SBOMs the right way

SBOM is currently the hot topic in the product security environment. Customer needs and legal requirements already reached our economy or will hit us hard very soon. This affects not only the mainstream IoT environment, but also critical environments like ICS (Industrial Control Systems) and OT (Operational Technology). Multiple commercial and open-source solutions for SBOM generation are already available. The quality of the results is often more than questionable.

EMBArk is the established firmware analyzer mainly used by penetration-testers, security researchers and small security teams. With EMBArk we enable collaboration, central management and enterprise environments to perform firmware analysis and cutting edge SBOM generation on a broad base integrated into your security processes. The EMBArk SBOM generation is more than just reading package managers. Our approach is also capable of recovering the SBOM without a package manager in place.

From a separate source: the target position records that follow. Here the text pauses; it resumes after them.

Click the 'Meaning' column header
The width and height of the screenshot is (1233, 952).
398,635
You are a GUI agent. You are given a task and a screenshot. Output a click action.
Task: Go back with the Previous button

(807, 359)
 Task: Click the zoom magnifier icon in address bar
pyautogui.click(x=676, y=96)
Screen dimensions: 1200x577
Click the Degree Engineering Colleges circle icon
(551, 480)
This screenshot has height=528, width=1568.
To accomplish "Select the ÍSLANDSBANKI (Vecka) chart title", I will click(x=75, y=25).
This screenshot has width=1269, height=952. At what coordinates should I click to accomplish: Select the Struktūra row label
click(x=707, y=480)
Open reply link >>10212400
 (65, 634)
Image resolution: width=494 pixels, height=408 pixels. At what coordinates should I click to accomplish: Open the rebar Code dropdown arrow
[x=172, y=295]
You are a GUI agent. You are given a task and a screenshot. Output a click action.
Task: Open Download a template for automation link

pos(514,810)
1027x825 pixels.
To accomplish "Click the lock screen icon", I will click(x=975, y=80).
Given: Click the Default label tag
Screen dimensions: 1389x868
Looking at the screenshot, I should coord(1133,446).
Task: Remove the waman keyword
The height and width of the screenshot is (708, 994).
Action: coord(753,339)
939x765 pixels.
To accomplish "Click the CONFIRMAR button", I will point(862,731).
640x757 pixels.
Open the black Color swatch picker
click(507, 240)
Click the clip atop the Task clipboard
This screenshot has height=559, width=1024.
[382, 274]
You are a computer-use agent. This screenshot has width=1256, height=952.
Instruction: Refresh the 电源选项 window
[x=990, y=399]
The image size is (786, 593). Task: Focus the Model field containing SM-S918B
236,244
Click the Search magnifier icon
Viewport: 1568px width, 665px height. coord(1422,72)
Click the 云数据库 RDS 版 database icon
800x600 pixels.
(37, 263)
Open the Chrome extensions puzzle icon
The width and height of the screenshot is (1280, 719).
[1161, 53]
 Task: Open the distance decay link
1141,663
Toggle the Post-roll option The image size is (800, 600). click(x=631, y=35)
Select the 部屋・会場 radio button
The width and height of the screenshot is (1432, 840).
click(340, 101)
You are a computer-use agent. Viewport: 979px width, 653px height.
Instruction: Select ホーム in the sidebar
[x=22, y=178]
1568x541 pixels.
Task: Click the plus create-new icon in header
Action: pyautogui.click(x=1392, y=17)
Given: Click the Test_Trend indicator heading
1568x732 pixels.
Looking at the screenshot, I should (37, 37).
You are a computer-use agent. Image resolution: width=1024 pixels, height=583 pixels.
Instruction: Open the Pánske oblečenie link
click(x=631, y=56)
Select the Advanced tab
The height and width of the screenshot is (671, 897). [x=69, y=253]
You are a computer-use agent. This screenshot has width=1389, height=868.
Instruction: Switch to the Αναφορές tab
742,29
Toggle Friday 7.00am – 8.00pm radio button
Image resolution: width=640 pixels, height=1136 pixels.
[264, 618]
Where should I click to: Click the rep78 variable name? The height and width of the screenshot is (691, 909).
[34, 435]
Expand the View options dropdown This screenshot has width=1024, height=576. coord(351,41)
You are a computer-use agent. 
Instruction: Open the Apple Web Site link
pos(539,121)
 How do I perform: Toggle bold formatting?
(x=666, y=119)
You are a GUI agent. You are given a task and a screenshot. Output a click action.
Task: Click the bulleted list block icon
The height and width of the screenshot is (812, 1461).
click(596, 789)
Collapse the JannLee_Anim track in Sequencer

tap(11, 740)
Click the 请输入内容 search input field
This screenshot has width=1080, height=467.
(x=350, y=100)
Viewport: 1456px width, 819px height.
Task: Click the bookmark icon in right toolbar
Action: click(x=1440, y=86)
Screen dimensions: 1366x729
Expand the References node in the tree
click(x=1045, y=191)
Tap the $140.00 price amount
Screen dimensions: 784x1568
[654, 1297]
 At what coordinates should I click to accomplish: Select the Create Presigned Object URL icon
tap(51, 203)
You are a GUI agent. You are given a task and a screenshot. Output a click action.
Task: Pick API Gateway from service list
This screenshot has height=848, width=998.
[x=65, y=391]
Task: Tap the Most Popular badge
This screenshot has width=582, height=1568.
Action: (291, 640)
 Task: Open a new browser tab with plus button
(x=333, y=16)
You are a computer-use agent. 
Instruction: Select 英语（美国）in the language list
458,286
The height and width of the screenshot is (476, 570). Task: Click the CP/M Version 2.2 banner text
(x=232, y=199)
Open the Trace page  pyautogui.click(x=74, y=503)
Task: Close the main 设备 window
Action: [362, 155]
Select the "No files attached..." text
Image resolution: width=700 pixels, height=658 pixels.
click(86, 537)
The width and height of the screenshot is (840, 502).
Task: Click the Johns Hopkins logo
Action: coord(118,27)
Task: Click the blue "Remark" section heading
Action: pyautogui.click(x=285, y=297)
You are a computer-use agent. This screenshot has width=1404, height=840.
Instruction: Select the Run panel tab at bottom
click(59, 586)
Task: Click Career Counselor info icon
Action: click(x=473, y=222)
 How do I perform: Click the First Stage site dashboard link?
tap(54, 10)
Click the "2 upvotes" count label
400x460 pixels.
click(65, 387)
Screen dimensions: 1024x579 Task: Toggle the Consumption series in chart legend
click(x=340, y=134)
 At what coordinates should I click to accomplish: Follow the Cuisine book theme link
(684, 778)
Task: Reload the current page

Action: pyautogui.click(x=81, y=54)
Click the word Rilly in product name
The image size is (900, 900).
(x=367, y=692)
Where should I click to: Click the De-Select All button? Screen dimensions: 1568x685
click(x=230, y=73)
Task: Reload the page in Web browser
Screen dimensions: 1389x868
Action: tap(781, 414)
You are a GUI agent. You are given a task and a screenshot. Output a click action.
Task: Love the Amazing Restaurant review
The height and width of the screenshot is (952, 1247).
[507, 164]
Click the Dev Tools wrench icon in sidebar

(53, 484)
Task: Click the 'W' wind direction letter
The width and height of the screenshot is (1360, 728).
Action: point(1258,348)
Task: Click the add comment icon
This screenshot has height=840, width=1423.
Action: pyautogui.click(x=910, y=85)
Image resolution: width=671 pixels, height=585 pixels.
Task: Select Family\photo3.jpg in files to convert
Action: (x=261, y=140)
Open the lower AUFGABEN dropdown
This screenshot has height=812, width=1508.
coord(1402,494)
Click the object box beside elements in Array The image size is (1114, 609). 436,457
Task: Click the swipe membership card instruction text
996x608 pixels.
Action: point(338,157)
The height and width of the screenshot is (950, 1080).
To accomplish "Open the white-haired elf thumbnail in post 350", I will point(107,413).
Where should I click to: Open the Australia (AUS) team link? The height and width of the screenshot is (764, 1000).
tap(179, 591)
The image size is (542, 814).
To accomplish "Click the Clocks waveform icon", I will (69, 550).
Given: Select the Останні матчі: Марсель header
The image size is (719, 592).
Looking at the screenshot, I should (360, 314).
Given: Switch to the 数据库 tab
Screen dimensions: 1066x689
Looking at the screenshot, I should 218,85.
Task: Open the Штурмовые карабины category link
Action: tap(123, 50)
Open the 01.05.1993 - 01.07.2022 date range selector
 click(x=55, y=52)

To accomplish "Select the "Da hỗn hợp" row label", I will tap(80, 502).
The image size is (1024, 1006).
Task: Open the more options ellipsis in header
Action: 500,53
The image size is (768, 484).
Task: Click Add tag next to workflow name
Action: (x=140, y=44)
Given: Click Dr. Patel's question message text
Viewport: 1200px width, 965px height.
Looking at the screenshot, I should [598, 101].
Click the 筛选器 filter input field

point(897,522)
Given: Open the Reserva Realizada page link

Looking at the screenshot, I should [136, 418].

Beside a basic SBOM introduction, we give an overview of the power of the firmware analyzer EMBArk as your main SBOM tooling in enterprise environments. This talk will cover the main features and use cases. Additionally, we will show multiple eye-opening benchmark results of different established tools, and we finalize this talk with a live demonstration of EMBArk.

After our EMBA talk at Troopers 22 we moved on to fulfill the current needs of managing the Cyber Resilience Act in the form of product SBOMs. This would be the first time we will show these features on a security conference.